[Opening Source material section]
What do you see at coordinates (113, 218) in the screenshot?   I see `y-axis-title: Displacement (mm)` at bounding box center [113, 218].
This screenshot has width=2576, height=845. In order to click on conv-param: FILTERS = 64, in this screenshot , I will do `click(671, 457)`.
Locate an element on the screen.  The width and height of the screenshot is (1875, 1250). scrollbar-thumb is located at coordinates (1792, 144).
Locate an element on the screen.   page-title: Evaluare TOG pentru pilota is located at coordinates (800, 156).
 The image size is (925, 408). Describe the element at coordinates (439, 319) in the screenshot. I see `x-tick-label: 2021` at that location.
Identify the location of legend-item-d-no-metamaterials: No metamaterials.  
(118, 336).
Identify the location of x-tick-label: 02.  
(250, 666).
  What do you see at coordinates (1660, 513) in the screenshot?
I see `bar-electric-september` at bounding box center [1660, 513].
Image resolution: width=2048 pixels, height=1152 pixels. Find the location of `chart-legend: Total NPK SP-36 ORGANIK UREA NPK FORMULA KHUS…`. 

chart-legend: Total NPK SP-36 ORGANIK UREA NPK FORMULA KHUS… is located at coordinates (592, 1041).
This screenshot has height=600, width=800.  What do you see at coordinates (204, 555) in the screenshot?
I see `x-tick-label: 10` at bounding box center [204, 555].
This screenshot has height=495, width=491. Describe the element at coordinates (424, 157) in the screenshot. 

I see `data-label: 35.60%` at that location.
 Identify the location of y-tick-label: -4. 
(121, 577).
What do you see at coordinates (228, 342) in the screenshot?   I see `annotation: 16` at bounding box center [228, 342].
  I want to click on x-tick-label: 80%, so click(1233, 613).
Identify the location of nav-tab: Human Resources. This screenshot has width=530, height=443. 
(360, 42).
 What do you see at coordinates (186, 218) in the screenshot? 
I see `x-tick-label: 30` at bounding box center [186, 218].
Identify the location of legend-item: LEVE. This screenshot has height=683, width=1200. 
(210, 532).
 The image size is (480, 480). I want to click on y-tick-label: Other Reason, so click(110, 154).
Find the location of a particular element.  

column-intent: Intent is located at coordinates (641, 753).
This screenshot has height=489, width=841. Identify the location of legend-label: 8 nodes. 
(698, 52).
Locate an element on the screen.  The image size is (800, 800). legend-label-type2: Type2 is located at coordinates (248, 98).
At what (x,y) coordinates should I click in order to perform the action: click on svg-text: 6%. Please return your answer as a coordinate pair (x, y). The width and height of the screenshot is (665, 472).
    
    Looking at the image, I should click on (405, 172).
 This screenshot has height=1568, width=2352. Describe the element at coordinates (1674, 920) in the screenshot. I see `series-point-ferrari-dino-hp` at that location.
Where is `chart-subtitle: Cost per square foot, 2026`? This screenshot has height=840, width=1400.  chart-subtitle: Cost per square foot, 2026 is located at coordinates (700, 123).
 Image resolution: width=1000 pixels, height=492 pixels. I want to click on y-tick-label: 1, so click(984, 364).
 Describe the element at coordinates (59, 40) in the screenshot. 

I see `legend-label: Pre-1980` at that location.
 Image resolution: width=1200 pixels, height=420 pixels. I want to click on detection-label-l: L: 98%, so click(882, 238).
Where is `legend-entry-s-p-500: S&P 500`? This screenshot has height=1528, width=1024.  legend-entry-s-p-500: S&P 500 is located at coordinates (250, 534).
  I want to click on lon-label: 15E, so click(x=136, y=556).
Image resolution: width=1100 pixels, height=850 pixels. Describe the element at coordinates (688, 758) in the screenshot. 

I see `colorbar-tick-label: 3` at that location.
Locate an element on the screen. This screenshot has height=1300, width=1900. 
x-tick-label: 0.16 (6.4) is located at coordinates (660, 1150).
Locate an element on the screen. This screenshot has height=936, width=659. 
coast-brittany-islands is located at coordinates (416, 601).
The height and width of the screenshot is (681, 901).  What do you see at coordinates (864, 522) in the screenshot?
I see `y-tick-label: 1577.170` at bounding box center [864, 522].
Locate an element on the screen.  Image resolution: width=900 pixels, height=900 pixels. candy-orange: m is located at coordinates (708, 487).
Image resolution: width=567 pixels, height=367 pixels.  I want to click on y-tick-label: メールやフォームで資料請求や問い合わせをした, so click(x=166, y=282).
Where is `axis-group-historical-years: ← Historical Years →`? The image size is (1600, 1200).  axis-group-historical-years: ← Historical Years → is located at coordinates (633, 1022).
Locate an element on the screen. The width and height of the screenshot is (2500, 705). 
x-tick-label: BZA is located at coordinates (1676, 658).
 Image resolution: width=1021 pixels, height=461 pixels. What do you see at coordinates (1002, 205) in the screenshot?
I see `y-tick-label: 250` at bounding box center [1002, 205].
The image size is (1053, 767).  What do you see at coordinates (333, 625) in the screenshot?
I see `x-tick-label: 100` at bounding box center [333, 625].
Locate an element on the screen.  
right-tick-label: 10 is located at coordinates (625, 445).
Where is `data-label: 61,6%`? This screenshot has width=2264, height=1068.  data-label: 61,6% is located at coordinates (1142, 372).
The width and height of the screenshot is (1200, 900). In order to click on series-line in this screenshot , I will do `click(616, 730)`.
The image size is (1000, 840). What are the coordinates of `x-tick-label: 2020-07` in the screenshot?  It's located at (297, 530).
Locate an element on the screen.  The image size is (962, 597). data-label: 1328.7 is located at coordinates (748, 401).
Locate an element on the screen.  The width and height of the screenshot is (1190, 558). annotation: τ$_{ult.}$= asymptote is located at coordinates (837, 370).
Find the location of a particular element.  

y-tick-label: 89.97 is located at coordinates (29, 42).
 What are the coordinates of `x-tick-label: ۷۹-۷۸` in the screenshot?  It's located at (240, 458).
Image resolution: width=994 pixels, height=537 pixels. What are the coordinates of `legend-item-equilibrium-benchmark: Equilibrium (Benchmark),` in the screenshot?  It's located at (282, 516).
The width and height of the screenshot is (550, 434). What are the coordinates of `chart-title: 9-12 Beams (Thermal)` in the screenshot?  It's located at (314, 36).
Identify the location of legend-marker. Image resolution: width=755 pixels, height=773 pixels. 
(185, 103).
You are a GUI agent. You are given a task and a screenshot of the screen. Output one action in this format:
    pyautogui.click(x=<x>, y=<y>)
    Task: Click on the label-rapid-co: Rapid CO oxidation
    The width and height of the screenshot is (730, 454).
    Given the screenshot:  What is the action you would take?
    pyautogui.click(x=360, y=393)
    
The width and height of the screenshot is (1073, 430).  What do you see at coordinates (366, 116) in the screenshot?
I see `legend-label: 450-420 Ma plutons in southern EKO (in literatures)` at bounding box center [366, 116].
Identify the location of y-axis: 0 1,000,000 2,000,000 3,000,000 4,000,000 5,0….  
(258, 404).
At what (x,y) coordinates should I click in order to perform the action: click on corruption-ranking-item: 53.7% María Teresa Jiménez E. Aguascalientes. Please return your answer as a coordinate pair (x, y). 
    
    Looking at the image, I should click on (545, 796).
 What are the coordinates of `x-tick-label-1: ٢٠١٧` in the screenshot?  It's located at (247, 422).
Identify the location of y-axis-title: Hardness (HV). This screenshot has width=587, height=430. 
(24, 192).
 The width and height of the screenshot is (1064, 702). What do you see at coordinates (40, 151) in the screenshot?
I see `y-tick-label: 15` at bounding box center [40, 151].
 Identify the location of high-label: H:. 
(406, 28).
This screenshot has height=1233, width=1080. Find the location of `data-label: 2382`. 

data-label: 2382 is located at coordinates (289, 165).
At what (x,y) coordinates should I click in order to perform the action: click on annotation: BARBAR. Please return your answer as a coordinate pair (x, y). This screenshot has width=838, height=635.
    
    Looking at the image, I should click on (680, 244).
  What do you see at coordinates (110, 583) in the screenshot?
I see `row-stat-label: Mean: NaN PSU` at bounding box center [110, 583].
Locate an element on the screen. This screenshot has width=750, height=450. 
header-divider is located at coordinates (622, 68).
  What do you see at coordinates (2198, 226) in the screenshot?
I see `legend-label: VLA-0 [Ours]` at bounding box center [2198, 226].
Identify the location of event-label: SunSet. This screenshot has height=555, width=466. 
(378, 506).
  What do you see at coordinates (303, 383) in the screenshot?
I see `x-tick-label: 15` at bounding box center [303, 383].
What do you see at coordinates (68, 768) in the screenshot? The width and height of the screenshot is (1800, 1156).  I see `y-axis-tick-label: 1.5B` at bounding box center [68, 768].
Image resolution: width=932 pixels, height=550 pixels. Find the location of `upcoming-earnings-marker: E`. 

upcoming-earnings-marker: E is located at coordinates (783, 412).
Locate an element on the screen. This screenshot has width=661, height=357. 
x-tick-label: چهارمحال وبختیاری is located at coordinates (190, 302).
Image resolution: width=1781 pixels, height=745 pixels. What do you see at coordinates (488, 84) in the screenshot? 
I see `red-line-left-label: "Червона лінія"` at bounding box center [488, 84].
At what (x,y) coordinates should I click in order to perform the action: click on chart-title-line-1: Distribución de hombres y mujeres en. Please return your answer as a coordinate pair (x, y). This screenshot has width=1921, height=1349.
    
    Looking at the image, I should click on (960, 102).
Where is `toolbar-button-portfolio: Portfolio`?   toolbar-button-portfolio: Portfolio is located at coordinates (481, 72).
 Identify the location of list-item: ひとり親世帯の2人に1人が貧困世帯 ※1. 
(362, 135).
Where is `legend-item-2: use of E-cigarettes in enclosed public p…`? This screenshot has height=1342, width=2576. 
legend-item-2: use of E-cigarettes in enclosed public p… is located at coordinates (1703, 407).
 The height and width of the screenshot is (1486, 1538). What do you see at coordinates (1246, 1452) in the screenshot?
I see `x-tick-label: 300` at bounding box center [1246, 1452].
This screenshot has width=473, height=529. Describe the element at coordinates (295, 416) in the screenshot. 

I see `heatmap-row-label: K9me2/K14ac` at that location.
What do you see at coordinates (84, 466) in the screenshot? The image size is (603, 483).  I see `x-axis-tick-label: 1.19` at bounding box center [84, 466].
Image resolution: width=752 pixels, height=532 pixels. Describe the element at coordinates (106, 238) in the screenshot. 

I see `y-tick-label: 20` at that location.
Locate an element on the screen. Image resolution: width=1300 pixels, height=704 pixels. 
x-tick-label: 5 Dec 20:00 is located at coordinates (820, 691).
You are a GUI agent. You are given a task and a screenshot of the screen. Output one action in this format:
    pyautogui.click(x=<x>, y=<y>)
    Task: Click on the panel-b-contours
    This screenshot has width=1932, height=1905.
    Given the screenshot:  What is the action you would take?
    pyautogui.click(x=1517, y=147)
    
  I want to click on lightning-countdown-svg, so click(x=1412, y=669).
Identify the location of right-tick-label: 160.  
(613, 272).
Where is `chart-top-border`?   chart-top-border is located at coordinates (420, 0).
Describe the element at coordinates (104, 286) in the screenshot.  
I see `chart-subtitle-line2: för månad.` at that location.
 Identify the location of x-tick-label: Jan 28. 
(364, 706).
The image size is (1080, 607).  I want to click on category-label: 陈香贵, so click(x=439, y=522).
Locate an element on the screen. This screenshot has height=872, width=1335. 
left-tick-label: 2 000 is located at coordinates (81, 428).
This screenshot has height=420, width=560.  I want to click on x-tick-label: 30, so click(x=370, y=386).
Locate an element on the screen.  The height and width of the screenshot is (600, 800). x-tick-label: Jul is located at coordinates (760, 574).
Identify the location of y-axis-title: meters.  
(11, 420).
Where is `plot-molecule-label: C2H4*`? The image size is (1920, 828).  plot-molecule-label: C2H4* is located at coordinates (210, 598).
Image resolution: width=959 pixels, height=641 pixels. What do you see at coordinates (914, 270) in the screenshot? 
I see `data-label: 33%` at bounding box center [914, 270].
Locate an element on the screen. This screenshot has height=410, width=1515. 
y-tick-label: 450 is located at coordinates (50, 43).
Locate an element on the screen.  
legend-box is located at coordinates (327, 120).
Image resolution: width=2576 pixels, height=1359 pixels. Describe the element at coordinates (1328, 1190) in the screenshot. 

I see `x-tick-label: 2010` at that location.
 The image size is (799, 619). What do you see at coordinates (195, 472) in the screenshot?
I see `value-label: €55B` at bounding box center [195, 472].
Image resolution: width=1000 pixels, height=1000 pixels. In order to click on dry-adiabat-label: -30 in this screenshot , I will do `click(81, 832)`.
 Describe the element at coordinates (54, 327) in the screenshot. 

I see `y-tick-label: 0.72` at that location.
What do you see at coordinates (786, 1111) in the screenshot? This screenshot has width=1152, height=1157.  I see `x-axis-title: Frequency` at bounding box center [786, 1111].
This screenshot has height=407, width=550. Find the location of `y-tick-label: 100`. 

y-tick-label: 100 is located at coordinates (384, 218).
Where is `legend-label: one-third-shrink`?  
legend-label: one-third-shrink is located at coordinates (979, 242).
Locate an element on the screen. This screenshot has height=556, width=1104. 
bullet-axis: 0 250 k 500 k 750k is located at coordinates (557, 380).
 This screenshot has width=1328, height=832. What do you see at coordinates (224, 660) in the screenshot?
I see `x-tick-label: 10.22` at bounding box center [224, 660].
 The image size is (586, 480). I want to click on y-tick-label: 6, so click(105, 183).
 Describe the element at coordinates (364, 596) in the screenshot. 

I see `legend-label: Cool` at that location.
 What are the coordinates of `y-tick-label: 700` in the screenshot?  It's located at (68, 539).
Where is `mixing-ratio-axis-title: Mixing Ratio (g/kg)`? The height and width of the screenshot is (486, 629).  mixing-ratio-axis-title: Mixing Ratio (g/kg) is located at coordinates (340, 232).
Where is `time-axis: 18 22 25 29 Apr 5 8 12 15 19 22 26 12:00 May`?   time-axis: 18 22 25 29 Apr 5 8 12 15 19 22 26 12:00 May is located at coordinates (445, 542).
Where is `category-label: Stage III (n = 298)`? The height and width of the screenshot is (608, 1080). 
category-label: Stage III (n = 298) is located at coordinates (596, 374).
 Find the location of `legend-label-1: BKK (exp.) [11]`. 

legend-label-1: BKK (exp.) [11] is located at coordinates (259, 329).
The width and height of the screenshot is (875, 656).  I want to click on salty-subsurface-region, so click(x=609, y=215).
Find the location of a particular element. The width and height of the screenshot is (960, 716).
[Closing Source material section]
** About this task **
Copy the records above word for word, starting at the line that contains "has width=750, height=450." and ending at the line that contains "Looking at the image, I should click on (960, 102).".

** Task result **
Locate an element on the screen. This screenshot has width=750, height=450. 
header-divider is located at coordinates (622, 68).
  What do you see at coordinates (2198, 226) in the screenshot?
I see `legend-label: VLA-0 [Ours]` at bounding box center [2198, 226].
Identify the location of event-label: SunSet. This screenshot has height=555, width=466. 
(378, 506).
  What do you see at coordinates (303, 383) in the screenshot?
I see `x-tick-label: 15` at bounding box center [303, 383].
What do you see at coordinates (68, 768) in the screenshot? The width and height of the screenshot is (1800, 1156).  I see `y-axis-tick-label: 1.5B` at bounding box center [68, 768].
Image resolution: width=932 pixels, height=550 pixels. Find the location of `upcoming-earnings-marker: E`. 

upcoming-earnings-marker: E is located at coordinates (783, 412).
Locate an element on the screen. This screenshot has width=661, height=357. 
x-tick-label: چهارمحال وبختیاری is located at coordinates (190, 302).
Image resolution: width=1781 pixels, height=745 pixels. What do you see at coordinates (488, 84) in the screenshot? 
I see `red-line-left-label: "Червона лінія"` at bounding box center [488, 84].
At what (x,y) coordinates should I click in order to perform the action: click on chart-title-line-1: Distribución de hombres y mujeres en. Please return your answer as a coordinate pair (x, y). This screenshot has width=1921, height=1349.
    
    Looking at the image, I should click on (960, 102).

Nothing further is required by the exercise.